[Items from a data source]
-*-*-

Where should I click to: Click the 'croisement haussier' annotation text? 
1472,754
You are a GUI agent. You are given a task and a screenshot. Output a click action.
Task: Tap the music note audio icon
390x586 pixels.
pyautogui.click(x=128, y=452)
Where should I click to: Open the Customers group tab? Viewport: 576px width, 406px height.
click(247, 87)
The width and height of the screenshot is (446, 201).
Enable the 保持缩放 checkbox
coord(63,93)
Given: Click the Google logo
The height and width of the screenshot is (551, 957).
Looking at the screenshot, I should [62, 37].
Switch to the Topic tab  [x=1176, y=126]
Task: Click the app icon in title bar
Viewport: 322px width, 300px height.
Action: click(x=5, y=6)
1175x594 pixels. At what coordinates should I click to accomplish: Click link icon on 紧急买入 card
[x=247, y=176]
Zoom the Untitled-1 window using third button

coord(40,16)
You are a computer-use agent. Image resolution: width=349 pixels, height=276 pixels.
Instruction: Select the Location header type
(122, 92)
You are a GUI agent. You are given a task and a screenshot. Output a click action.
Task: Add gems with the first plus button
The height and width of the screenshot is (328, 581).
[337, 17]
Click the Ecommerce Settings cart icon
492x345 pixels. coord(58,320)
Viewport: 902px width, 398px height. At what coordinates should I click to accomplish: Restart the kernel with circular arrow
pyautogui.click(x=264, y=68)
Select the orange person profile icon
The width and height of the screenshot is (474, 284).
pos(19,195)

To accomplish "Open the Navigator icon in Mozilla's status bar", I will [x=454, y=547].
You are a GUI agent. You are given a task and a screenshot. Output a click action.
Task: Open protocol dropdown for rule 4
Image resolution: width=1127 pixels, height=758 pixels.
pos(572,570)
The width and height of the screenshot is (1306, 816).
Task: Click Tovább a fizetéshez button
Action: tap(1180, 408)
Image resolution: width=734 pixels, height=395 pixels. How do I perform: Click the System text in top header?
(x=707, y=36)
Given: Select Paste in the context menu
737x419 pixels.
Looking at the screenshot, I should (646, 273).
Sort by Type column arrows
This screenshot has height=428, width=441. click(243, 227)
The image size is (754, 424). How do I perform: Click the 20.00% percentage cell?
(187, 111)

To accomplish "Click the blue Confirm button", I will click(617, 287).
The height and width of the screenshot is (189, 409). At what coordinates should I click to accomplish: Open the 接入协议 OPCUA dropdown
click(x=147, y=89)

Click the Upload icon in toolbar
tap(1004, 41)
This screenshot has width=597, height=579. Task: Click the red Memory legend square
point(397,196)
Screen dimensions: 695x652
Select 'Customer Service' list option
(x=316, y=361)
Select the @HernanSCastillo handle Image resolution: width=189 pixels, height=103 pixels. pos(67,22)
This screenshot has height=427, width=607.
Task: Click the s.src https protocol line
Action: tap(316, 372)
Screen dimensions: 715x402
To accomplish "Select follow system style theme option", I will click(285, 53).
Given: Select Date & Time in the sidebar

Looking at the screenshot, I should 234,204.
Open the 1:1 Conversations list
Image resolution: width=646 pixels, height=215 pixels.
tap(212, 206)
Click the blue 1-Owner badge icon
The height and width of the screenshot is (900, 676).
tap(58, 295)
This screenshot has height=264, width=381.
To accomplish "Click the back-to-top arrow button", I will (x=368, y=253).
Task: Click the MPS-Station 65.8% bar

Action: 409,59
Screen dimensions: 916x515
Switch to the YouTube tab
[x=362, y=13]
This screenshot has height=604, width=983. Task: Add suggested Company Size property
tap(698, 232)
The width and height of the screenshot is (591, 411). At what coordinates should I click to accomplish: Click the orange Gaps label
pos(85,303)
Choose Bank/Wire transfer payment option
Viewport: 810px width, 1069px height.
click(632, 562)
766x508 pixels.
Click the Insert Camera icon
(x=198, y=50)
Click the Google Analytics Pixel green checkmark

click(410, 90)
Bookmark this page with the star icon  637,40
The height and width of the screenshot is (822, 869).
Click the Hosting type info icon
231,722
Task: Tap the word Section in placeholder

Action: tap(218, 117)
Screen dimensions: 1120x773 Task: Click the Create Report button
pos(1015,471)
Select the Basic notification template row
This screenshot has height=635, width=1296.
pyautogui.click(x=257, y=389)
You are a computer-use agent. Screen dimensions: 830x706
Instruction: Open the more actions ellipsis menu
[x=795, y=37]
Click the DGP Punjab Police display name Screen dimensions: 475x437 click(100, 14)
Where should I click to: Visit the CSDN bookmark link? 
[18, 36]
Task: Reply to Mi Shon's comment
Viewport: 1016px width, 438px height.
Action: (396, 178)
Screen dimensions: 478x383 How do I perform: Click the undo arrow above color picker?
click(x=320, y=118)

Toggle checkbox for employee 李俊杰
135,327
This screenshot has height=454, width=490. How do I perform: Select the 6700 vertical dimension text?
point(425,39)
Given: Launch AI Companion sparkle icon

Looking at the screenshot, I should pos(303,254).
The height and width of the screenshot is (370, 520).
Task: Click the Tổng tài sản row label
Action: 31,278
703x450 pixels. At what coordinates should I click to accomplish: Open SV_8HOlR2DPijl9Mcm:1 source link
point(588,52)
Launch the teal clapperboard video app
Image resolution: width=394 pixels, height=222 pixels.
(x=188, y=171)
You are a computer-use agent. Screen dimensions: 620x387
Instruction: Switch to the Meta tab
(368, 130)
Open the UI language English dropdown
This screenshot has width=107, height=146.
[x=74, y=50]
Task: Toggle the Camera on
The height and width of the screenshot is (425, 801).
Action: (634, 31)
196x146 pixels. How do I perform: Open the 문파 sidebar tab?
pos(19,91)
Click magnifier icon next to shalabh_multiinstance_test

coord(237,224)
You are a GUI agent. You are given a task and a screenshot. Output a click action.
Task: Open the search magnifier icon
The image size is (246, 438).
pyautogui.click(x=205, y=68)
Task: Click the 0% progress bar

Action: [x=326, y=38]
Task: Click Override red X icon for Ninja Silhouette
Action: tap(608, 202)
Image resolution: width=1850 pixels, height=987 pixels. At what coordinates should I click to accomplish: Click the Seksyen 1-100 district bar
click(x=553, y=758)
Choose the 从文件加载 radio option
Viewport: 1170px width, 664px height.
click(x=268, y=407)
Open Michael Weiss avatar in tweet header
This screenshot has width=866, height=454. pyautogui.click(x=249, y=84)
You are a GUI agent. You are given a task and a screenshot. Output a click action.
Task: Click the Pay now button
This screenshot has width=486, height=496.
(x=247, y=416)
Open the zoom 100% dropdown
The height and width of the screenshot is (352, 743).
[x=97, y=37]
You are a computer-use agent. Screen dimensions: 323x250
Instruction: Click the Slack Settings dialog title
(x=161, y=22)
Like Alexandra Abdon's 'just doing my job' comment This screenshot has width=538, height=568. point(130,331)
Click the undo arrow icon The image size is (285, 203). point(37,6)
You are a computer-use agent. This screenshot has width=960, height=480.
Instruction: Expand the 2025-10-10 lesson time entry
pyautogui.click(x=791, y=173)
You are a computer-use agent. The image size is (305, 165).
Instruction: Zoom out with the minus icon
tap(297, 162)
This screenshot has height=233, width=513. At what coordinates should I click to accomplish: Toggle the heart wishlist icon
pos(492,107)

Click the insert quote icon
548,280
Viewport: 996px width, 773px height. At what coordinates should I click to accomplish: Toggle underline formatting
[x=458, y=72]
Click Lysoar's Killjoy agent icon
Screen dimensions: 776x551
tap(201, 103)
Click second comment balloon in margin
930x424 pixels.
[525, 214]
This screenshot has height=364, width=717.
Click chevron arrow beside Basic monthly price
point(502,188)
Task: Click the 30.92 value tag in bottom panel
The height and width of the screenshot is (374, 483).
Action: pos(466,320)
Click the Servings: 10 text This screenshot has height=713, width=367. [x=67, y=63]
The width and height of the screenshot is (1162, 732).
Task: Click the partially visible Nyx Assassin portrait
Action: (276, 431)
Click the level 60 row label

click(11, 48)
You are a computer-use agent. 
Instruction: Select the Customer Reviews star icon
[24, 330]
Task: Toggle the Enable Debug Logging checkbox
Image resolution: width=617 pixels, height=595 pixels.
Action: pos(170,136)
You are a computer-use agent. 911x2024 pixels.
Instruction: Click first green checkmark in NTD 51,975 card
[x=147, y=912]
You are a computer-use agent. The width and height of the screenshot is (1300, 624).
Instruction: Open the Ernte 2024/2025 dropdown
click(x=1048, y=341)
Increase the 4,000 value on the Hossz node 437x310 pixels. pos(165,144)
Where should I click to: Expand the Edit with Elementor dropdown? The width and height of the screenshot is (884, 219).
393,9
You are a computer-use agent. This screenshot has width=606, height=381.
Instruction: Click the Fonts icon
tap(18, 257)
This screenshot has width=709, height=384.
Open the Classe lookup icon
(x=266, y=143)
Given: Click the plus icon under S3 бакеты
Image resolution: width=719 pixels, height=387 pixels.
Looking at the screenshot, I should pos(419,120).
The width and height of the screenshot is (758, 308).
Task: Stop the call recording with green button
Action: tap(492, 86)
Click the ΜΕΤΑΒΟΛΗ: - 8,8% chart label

-*-*-

The task: Using the records above, repeat exactly the lines from the first one through the line with "The width and height of the screenshot is (446, 201).".

Result of this exercise:
Where should I click to: Click the 'croisement haussier' annotation text? 
1472,754
You are a GUI agent. You are given a task and a screenshot. Output a click action.
Task: Tap the music note audio icon
390x586 pixels.
pyautogui.click(x=128, y=452)
Where should I click to: Open the Customers group tab? Viewport: 576px width, 406px height.
click(247, 87)
The width and height of the screenshot is (446, 201).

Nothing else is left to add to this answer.